## TO DO
Write out the data exactly, every line included.

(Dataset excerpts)

*****

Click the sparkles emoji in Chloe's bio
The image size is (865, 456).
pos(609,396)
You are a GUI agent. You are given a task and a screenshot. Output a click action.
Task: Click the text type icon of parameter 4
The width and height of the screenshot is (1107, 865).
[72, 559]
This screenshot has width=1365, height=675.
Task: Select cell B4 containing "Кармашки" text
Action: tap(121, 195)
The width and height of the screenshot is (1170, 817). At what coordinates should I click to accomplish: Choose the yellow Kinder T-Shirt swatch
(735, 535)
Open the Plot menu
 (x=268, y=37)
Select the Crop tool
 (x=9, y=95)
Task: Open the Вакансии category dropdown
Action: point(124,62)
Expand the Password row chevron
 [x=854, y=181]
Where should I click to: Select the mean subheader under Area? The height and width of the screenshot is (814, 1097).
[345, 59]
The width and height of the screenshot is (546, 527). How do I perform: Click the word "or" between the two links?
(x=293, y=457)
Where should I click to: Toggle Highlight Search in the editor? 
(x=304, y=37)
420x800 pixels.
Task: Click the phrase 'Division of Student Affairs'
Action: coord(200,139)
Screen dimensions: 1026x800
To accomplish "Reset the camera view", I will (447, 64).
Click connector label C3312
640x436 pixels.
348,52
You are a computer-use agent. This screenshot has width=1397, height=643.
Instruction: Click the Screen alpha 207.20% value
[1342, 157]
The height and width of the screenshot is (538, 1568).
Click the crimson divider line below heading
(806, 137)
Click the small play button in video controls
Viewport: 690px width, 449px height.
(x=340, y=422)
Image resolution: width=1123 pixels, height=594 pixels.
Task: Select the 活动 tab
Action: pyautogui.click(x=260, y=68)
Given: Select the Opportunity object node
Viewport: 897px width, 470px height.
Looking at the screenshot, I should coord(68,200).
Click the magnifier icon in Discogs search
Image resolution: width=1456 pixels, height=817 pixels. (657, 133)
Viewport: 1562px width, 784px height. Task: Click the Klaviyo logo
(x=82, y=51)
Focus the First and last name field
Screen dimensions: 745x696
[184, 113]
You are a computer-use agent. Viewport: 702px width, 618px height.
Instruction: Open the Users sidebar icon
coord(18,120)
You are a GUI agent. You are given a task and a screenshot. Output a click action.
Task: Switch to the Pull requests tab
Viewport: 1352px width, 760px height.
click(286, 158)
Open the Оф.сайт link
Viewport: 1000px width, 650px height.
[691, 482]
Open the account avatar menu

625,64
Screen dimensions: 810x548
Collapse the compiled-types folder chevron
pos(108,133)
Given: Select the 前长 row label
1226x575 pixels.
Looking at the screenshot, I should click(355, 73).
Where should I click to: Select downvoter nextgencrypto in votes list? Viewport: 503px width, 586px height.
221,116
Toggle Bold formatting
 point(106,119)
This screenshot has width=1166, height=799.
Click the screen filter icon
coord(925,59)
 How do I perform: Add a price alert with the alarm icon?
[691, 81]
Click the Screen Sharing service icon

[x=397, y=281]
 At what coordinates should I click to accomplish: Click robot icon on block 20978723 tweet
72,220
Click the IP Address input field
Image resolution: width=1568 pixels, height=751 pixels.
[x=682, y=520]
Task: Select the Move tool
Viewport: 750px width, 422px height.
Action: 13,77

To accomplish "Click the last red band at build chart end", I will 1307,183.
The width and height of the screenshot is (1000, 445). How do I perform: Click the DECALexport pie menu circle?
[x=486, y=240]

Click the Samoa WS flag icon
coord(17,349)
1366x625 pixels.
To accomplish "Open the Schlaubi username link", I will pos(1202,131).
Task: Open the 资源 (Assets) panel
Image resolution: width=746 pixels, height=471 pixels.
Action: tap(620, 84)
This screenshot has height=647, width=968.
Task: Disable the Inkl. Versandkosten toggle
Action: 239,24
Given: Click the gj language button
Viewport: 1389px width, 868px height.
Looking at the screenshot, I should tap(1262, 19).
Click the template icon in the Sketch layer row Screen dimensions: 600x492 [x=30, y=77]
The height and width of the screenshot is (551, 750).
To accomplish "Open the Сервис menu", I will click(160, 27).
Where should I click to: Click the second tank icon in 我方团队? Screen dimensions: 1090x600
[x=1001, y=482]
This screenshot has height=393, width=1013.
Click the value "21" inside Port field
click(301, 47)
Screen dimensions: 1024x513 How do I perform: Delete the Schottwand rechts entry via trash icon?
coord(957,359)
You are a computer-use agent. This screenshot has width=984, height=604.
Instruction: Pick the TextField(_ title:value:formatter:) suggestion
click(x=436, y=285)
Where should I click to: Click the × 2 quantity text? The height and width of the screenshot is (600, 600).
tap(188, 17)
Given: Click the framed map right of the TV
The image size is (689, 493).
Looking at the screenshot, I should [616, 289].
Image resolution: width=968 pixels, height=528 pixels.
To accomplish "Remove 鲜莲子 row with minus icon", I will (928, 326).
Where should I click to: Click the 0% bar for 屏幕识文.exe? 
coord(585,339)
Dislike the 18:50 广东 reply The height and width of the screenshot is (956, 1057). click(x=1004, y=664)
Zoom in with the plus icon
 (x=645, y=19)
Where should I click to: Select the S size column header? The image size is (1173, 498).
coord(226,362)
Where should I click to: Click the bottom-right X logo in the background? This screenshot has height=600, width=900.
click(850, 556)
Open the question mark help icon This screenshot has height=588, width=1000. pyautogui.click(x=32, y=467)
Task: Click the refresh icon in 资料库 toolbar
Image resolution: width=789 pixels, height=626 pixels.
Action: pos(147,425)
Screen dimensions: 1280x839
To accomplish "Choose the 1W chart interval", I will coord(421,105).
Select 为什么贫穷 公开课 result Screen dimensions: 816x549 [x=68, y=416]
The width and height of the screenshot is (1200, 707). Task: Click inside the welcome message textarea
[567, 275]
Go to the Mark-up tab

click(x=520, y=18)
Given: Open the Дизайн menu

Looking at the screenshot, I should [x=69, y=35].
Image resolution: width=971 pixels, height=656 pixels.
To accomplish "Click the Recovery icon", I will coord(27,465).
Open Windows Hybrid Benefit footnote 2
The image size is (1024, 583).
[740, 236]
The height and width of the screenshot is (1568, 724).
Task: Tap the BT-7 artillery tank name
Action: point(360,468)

*****

## SOLUTION TO THIS EXERCISE
Click the sparkles emoji in Chloe's bio
The image size is (865, 456).
pos(609,396)
You are a GUI agent. You are given a task and a screenshot. Output a click action.
Task: Click the text type icon of parameter 4
The width and height of the screenshot is (1107, 865).
[72, 559]
This screenshot has width=1365, height=675.
Task: Select cell B4 containing "Кармашки" text
Action: tap(121, 195)
The width and height of the screenshot is (1170, 817). At what coordinates should I click to accomplish: Choose the yellow Kinder T-Shirt swatch
(735, 535)
Open the Plot menu
 (x=268, y=37)
Select the Crop tool
 (x=9, y=95)
Task: Open the Вакансии category dropdown
Action: point(124,62)
Expand the Password row chevron
 [x=854, y=181]
Where should I click to: Select the mean subheader under Area? The height and width of the screenshot is (814, 1097).
[345, 59]
The width and height of the screenshot is (546, 527). How do I perform: Click the word "or" between the two links?
(x=293, y=457)
Where should I click to: Toggle Highlight Search in the editor? 
(x=304, y=37)
420x800 pixels.
Task: Click the phrase 'Division of Student Affairs'
Action: coord(200,139)
Screen dimensions: 1026x800
To accomplish "Reset the camera view", I will (447, 64).
Click connector label C3312
640x436 pixels.
348,52
You are a computer-use agent. This screenshot has width=1397, height=643.
Instruction: Click the Screen alpha 207.20% value
[1342, 157]
The height and width of the screenshot is (538, 1568).
Click the crimson divider line below heading
(806, 137)
Click the small play button in video controls
Viewport: 690px width, 449px height.
(x=340, y=422)
Image resolution: width=1123 pixels, height=594 pixels.
Task: Select the 活动 tab
Action: pyautogui.click(x=260, y=68)
Given: Select the Opportunity object node
Viewport: 897px width, 470px height.
Looking at the screenshot, I should coord(68,200).
Click the magnifier icon in Discogs search
Image resolution: width=1456 pixels, height=817 pixels. (657, 133)
Viewport: 1562px width, 784px height. Task: Click the Klaviyo logo
(x=82, y=51)
Focus the First and last name field
Screen dimensions: 745x696
[184, 113]
You are a computer-use agent. Viewport: 702px width, 618px height.
Instruction: Open the Users sidebar icon
coord(18,120)
You are a GUI agent. You are given a task and a screenshot. Output a click action.
Task: Switch to the Pull requests tab
Viewport: 1352px width, 760px height.
click(286, 158)
Open the Оф.сайт link
Viewport: 1000px width, 650px height.
[691, 482]
Open the account avatar menu

625,64
Screen dimensions: 810x548
Collapse the compiled-types folder chevron
pos(108,133)
Given: Select the 前长 row label
1226x575 pixels.
Looking at the screenshot, I should click(355, 73).
Where should I click to: Select downvoter nextgencrypto in votes list? Viewport: 503px width, 586px height.
221,116
Toggle Bold formatting
 point(106,119)
This screenshot has width=1166, height=799.
Click the screen filter icon
coord(925,59)
 How do I perform: Add a price alert with the alarm icon?
[691, 81]
Click the Screen Sharing service icon

[x=397, y=281]
 At what coordinates should I click to accomplish: Click robot icon on block 20978723 tweet
72,220
Click the IP Address input field
Image resolution: width=1568 pixels, height=751 pixels.
[x=682, y=520]
Task: Select the Move tool
Viewport: 750px width, 422px height.
Action: 13,77

To accomplish "Click the last red band at build chart end", I will 1307,183.
The width and height of the screenshot is (1000, 445). How do I perform: Click the DECALexport pie menu circle?
[x=486, y=240]

Click the Samoa WS flag icon
coord(17,349)
1366x625 pixels.
To accomplish "Open the Schlaubi username link", I will pos(1202,131).
Task: Open the 资源 (Assets) panel
Image resolution: width=746 pixels, height=471 pixels.
Action: tap(620, 84)
This screenshot has height=647, width=968.
Task: Disable the Inkl. Versandkosten toggle
Action: 239,24
Given: Click the gj language button
Viewport: 1389px width, 868px height.
Looking at the screenshot, I should tap(1262, 19).
Click the template icon in the Sketch layer row Screen dimensions: 600x492 [x=30, y=77]
The height and width of the screenshot is (551, 750).
To accomplish "Open the Сервис menu", I will click(160, 27).
Where should I click to: Click the second tank icon in 我方团队? Screen dimensions: 1090x600
[x=1001, y=482]
This screenshot has height=393, width=1013.
Click the value "21" inside Port field
click(301, 47)
Screen dimensions: 1024x513 How do I perform: Delete the Schottwand rechts entry via trash icon?
coord(957,359)
You are a computer-use agent. This screenshot has width=984, height=604.
Instruction: Pick the TextField(_ title:value:formatter:) suggestion
click(x=436, y=285)
Where should I click to: Click the × 2 quantity text? The height and width of the screenshot is (600, 600).
tap(188, 17)
Given: Click the framed map right of the TV
The image size is (689, 493).
Looking at the screenshot, I should [616, 289].
Image resolution: width=968 pixels, height=528 pixels.
To accomplish "Remove 鲜莲子 row with minus icon", I will (928, 326).
Where should I click to: Click the 0% bar for 屏幕识文.exe? 
coord(585,339)
Dislike the 18:50 广东 reply The height and width of the screenshot is (956, 1057). click(x=1004, y=664)
Zoom in with the plus icon
 (x=645, y=19)
Where should I click to: Select the S size column header? The image size is (1173, 498).
coord(226,362)
Where should I click to: Click the bottom-right X logo in the background? This screenshot has height=600, width=900.
click(850, 556)
Open the question mark help icon This screenshot has height=588, width=1000. pyautogui.click(x=32, y=467)
Task: Click the refresh icon in 资料库 toolbar
Image resolution: width=789 pixels, height=626 pixels.
Action: pos(147,425)
Screen dimensions: 1280x839
To accomplish "Choose the 1W chart interval", I will coord(421,105).
Select 为什么贫穷 公开课 result Screen dimensions: 816x549 [x=68, y=416]
The width and height of the screenshot is (1200, 707). Task: Click inside the welcome message textarea
[567, 275]
Go to the Mark-up tab

click(x=520, y=18)
Given: Open the Дизайн menu

Looking at the screenshot, I should [x=69, y=35].
Image resolution: width=971 pixels, height=656 pixels.
To accomplish "Click the Recovery icon", I will coord(27,465).
Open Windows Hybrid Benefit footnote 2
The image size is (1024, 583).
[740, 236]
The height and width of the screenshot is (1568, 724).
Task: Tap the BT-7 artillery tank name
Action: point(360,468)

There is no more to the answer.